Rosslyn Chapel, formerly known as the Collegiate Chapel of Saint Matthew, is a 15th-century Episcopal chapel located in the village of Roslin in Midlothian, Scotland.
The chapel is dedicated to Saint Matthew the Evangelist and was founded on a small hill above Roslin Glen as a collegiate church (with between four and six ordained canons and two boy choristers) in the mid-15th century. The chapel was founded by William Sinclair, 1st Earl of Caithness of the Scoto-Norman Sinclair family. Rosslyn Chapel is the third Sinclair place of worship at Roslin, the first being in Roslin Castle and the second (whose crumbling buttresses can still be seen today) in what is now Roslin Cemetery.
The chapel has been a burial place for several generations of the Sinclairs; a crypt was once accessible from a descending stair at the rear of the chapel.
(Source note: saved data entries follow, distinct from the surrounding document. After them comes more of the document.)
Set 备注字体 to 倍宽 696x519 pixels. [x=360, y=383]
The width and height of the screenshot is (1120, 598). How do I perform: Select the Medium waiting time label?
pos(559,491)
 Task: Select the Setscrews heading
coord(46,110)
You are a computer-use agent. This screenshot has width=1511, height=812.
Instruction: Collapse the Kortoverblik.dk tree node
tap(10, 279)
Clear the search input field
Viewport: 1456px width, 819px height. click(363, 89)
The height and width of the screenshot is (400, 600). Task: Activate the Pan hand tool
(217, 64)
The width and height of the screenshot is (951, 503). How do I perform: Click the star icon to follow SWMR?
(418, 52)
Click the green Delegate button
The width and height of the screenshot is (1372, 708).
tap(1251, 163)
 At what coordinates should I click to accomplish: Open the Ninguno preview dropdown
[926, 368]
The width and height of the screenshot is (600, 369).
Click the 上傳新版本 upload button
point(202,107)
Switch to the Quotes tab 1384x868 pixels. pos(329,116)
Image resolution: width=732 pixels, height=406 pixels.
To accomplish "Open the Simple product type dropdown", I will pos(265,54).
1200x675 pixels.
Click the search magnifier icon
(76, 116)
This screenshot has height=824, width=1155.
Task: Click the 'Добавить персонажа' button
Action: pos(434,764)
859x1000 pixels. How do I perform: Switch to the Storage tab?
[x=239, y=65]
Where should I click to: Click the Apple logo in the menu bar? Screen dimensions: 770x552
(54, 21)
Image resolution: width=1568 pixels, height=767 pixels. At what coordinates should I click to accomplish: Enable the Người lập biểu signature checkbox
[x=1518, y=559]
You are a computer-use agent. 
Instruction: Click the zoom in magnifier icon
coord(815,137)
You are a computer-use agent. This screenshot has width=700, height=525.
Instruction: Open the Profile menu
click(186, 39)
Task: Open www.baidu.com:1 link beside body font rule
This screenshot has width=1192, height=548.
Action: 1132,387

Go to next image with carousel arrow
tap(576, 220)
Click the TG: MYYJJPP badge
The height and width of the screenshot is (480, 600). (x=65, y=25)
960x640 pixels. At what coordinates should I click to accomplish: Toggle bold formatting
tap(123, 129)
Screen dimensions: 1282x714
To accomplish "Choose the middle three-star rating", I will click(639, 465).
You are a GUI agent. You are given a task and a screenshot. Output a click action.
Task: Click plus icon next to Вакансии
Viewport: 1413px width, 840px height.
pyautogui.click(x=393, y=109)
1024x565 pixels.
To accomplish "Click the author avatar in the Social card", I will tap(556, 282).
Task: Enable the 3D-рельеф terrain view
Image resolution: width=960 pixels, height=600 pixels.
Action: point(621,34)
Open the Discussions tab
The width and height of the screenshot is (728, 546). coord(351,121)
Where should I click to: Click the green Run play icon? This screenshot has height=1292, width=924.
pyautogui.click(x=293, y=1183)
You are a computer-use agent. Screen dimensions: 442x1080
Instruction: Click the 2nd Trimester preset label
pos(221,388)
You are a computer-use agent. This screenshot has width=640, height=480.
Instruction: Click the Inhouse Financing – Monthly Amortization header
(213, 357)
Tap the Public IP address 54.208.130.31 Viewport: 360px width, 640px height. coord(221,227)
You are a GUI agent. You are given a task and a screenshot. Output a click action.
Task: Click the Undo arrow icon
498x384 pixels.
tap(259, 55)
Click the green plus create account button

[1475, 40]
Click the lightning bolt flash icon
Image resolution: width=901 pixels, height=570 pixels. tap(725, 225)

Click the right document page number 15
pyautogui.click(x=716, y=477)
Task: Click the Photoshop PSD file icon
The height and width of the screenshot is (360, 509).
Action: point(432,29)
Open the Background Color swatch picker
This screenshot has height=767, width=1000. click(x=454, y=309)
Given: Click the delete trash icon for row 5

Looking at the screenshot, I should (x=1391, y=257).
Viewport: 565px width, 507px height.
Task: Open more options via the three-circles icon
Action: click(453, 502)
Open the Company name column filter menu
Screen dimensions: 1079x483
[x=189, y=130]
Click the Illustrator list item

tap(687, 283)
This crypt has been sealed shut for many years, which may explain the recurrent legends that it is merely a front to a more extensive subterranean vault containing (variously) the mummified head of Jesus Christ, the Holy Grail, the treasure of the Templars, or the original crown jewels of Scotland
The chapel became the subject of speculation regarding its supposed connection with the Knights Templar or Freemasonry beginning in the 1980s. This part of its history was referenced in the DC Comics storyline Batman: Scottish Connection, in which the hero Batman becomes caught up in an old vendetta between two Scottish clans during a visit to Scotland, this mystery including the discovery of an ancient treasure trove hidden in Rosslyn.
The topic entered mainstream pop culture with Dan Brown's The Da Vinci Code (2003), reinforced by the subsequent film of the same name (2006). Numerous books were published after 2003 to cater to the popular interest in supposed connections between Rosslyn Chapel, Freemasonry, the Templars and the Holy Grail generated by Brown's novel.